For those of you who have been looking for  creamy, cheesy buttery flavor without the fat and calories, you need  Cabot’s Light Sharp Cheddar in  your life.  It boasts only 70 calories per ounce and 4.5 grams of  fat. It’s has a  smooth firm texture and is surprisingly savory. 

Go ahead, make a pot of this red turkey chili and serve it over Dreamfields spaghetti and top with Cabot’s Sharp Light Cheddar.

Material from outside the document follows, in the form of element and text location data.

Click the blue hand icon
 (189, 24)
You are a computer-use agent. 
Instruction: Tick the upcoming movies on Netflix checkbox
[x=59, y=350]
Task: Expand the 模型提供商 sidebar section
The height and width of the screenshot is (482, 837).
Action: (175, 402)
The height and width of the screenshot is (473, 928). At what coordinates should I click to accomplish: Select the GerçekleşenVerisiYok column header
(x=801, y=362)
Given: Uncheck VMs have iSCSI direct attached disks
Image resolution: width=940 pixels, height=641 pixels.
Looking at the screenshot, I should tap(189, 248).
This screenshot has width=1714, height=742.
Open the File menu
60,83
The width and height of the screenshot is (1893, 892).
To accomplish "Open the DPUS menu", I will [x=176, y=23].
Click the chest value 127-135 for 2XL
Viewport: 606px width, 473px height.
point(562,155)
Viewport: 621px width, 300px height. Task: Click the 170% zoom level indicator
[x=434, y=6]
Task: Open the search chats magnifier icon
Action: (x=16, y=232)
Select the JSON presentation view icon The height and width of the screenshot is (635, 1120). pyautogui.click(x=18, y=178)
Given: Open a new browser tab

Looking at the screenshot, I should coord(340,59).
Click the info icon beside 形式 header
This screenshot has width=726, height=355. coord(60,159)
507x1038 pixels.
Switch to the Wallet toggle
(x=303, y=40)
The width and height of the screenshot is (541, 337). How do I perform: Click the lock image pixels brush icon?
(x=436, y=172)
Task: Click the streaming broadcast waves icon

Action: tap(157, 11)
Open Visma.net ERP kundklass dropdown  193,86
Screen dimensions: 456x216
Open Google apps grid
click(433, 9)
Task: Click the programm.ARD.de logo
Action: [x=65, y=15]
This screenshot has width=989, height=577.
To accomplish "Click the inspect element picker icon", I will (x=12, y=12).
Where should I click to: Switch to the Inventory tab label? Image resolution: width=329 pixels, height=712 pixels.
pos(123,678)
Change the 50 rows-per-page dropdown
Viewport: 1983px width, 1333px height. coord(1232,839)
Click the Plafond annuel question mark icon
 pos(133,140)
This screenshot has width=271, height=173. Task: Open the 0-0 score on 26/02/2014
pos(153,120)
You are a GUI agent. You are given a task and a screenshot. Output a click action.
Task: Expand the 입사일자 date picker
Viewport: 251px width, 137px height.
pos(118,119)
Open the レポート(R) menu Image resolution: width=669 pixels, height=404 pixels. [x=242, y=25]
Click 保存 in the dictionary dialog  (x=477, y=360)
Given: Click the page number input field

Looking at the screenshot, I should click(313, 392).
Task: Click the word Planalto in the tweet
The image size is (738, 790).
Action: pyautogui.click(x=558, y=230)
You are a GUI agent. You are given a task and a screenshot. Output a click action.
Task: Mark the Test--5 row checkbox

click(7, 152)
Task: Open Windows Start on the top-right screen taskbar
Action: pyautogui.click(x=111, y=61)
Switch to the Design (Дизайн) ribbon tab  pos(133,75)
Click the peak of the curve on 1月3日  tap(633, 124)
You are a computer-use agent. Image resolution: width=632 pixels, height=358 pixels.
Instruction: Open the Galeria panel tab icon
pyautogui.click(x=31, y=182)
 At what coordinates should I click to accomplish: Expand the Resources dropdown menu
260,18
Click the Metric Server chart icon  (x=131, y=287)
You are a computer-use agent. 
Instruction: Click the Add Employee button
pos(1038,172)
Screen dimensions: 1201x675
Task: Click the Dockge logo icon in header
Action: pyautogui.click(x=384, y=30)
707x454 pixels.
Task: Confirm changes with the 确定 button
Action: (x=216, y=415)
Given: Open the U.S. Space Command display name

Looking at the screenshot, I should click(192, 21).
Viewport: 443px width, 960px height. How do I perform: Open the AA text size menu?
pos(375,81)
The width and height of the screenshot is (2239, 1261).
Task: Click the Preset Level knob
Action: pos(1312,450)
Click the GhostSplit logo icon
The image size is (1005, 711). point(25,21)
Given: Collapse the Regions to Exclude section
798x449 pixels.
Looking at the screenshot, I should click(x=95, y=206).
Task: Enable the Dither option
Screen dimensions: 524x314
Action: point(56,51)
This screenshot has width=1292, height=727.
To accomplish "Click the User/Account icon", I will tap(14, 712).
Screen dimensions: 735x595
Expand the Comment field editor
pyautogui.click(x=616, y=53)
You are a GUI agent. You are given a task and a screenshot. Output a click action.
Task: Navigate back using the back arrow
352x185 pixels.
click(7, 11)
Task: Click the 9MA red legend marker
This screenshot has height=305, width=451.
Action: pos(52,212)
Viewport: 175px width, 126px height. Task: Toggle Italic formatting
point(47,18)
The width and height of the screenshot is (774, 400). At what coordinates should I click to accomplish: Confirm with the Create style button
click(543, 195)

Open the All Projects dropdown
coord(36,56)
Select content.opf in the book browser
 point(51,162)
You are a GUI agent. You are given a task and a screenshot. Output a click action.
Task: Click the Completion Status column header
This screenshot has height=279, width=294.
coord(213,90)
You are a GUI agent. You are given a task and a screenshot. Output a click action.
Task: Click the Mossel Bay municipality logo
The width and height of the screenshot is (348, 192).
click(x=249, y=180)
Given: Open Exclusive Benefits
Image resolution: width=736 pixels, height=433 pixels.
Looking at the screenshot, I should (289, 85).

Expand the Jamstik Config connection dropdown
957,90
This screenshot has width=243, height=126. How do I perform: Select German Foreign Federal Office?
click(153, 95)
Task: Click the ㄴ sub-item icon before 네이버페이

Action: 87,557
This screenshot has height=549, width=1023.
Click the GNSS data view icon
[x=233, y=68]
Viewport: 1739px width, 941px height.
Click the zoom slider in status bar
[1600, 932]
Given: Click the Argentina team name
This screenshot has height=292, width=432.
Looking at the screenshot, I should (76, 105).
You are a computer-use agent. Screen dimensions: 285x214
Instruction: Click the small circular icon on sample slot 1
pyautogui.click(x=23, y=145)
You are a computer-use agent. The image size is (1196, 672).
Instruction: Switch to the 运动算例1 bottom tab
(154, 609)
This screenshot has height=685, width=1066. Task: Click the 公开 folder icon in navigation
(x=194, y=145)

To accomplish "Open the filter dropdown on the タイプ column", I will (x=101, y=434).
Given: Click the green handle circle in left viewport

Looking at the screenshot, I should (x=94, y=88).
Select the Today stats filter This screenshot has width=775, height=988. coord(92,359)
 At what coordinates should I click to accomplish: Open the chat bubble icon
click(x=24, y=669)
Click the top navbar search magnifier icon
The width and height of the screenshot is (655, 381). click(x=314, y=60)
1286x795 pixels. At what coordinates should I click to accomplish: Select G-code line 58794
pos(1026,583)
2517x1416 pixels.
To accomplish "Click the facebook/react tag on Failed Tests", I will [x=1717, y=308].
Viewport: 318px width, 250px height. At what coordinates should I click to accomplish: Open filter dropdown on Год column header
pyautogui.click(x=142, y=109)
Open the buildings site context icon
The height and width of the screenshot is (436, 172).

Invite your friends to watch the Panthers and Broncos and  tell them to bring their BIG GAME appetites.
red turkey chili with pasta and cheddar

Red Turkey Chili With Pasta & Cheddar

by Diane Boyd

Prep Time: 15 minutes

Cook Time: 30 minutes

Ingredients (serves 10)

  • 2 teaspoons canola oil, divided
  • 1 pound lean ground turkey
  • 2 tablespoons soy sauce
  • 2 teaspoons smoked paprika
  • 1 cup sweet onion, chopped
  • 1/2 cup carrot, chopped
  • 1/2 cup celery , chopped
  • 1 red bell pepper, cored and chopped
  • 1 clove garlic, minced
  • 12 oz. light beer
  • 2 15-ounce cans black beans, drained and rinsed
  • 14 ounce low sodium tomato sauce
  • 2 14-ounce cans crushed tomatoes
  • 2 Tablespoons chili powder
  • 1 teaspoon cumin
  • 1 teaspoon oregano
  • 1 teaspoon cocoa powder
  • 1 box Dreamfields spaghetti
  • 8 oz Cabot’s Sharp Light Cheddar, shredded
  • chopped scallions, for garnish

Instructions

1. In a large pot over medium high heat, add 1 teaspoon oil. Add turkey and cook breaking it up, until cooked through, about 7 minutes.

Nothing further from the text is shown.